#### How to complete this task
Every line below between the line holding "Where should I click to: Focus" and the line holding "You are a computer-use agent. This", inclusive, should be repeated exactly, and all other lines omitted.

#### Records for this exercise
------------------------------------------------

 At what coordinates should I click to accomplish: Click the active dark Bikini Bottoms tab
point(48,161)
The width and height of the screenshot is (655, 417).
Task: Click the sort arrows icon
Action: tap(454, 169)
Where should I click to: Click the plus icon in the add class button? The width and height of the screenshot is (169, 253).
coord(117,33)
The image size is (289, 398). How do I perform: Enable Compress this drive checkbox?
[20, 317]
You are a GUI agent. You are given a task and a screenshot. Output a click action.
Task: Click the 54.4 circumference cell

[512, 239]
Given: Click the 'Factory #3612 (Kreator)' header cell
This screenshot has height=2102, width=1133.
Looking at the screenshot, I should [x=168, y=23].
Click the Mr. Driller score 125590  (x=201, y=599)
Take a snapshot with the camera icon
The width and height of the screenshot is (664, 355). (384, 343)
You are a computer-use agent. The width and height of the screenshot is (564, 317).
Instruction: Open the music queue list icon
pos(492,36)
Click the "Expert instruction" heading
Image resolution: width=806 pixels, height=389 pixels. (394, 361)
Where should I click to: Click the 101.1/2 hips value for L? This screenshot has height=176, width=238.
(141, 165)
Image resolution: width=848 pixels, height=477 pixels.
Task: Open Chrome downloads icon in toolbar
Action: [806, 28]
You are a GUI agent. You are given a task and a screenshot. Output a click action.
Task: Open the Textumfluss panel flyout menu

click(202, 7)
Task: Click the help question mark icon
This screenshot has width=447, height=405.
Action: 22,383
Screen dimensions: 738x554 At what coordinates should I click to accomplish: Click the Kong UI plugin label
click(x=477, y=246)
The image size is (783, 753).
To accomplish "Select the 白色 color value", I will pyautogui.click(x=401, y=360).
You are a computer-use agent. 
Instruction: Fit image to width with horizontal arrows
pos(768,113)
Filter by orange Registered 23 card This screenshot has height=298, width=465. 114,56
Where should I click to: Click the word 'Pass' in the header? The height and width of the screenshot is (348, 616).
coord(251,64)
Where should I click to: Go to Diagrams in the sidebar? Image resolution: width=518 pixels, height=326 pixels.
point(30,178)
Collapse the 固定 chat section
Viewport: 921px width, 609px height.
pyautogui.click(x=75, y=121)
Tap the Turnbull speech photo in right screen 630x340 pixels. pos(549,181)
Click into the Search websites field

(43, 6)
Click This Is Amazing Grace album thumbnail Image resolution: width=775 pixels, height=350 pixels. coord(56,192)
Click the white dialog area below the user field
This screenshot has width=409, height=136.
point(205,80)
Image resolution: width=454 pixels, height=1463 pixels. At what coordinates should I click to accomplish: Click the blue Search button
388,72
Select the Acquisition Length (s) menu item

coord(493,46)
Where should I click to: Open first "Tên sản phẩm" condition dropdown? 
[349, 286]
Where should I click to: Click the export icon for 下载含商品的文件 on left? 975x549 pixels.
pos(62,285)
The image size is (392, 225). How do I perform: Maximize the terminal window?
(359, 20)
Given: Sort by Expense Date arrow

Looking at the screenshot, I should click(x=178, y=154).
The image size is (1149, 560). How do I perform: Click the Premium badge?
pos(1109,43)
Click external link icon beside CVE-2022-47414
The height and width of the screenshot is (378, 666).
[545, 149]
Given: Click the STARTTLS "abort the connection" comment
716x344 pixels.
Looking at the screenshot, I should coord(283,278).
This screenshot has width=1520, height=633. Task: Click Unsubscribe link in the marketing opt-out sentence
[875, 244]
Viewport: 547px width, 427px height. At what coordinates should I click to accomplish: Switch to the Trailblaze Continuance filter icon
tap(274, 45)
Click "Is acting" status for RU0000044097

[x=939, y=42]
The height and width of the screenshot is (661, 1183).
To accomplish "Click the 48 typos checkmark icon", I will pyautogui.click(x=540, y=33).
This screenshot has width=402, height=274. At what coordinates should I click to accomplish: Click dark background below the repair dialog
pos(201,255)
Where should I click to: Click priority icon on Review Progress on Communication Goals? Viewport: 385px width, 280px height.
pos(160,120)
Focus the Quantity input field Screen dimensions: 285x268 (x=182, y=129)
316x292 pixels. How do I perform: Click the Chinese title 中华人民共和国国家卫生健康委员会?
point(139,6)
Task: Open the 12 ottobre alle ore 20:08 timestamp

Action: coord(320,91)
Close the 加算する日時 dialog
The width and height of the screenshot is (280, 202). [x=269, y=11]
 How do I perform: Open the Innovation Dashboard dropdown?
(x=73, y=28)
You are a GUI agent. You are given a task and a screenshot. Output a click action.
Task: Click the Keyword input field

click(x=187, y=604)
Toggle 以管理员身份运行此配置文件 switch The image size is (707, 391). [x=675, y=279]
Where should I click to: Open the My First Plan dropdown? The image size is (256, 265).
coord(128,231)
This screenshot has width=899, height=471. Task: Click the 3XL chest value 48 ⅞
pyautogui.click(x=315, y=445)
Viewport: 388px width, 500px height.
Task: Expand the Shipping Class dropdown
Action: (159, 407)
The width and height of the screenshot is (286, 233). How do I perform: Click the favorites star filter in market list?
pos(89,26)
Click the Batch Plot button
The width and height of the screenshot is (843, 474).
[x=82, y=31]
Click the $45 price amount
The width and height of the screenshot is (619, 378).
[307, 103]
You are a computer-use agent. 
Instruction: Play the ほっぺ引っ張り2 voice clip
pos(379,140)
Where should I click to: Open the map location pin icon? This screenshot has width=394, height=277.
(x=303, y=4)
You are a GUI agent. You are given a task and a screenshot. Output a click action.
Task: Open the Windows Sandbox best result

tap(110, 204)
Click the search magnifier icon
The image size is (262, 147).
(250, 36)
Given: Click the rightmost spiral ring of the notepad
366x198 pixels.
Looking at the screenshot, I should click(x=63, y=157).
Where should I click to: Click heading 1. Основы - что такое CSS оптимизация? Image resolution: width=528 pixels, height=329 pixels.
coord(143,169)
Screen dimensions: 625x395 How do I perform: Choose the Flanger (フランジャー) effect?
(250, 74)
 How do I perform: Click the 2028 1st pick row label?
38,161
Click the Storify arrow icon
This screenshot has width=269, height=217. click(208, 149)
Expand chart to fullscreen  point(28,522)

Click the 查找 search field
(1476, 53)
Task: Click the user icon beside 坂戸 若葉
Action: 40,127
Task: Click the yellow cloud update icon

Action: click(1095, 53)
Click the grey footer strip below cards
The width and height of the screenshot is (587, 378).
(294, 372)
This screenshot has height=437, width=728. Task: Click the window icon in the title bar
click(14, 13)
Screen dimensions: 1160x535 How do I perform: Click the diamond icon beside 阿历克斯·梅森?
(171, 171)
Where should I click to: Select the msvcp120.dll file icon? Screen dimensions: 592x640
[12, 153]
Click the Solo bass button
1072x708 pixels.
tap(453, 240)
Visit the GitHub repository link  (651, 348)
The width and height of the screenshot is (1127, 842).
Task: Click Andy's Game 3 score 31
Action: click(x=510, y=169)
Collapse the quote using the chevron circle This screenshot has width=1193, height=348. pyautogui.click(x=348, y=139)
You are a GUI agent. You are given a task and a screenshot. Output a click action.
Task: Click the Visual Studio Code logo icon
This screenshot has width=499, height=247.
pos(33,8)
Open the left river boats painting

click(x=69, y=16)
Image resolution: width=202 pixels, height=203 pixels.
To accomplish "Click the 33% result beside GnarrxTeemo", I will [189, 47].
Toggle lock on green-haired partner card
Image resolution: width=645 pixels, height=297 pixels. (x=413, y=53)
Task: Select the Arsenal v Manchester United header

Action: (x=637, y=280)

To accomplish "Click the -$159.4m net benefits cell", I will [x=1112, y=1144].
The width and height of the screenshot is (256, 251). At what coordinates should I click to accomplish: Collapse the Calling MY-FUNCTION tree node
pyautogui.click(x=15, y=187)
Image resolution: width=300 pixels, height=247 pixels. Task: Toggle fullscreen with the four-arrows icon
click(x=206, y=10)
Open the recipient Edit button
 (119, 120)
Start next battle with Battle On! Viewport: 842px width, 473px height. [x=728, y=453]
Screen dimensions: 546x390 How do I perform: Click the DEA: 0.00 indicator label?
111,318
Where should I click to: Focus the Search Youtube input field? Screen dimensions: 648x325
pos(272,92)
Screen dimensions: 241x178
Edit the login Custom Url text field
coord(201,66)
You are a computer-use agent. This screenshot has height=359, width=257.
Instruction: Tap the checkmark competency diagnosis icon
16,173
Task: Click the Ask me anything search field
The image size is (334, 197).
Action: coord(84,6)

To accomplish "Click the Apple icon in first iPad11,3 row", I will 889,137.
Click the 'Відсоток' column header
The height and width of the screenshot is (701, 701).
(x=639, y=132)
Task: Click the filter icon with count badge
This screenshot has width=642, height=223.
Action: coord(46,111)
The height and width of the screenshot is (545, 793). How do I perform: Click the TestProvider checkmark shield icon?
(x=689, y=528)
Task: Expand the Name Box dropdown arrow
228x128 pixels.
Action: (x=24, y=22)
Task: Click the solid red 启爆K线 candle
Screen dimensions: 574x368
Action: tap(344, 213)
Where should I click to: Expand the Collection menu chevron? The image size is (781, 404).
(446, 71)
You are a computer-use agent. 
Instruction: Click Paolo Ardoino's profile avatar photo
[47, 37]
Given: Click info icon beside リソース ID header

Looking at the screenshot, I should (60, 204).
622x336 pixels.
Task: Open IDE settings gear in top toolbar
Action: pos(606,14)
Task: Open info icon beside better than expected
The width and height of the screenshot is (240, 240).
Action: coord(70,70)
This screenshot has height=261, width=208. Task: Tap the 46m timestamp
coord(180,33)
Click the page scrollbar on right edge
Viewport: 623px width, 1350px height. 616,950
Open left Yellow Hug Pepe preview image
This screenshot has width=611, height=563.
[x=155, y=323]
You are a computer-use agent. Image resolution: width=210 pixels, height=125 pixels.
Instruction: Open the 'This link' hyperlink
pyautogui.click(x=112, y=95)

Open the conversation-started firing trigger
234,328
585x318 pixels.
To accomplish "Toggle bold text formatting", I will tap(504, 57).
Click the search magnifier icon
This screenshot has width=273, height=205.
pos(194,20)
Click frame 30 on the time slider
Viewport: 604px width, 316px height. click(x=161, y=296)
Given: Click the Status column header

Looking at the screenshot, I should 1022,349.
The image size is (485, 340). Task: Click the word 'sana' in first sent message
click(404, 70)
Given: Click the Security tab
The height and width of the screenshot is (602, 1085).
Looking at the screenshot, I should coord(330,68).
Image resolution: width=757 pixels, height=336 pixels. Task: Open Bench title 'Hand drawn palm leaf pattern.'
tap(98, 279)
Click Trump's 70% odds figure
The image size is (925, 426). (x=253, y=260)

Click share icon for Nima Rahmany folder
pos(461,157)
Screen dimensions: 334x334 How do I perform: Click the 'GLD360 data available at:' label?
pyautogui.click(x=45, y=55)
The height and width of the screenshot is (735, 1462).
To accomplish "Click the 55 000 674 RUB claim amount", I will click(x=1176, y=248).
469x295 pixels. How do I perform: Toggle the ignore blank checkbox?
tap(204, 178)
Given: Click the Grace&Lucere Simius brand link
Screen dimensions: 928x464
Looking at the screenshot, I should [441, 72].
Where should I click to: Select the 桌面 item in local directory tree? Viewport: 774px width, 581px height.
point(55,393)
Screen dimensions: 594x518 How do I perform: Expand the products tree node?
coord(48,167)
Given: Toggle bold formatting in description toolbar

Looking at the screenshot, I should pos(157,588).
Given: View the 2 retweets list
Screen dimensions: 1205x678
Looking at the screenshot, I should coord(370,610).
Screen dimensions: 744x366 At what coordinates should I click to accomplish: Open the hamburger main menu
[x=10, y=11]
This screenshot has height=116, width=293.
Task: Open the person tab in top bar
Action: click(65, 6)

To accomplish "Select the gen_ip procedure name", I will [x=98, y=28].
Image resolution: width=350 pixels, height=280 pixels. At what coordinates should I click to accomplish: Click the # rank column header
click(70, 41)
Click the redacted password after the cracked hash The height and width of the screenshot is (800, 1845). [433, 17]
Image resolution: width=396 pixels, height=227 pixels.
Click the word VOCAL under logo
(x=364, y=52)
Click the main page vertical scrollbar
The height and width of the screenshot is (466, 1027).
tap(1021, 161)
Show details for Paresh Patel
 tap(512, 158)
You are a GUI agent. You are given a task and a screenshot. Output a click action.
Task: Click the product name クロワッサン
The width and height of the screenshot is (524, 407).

------------------------------------------------

#### Result of the task
Where should I click to: Focus the Search Youtube input field? Screen dimensions: 648x325
pos(272,92)
Screen dimensions: 241x178
Edit the login Custom Url text field
coord(201,66)
You are a computer-use agent. This screenshot has height=359, width=257.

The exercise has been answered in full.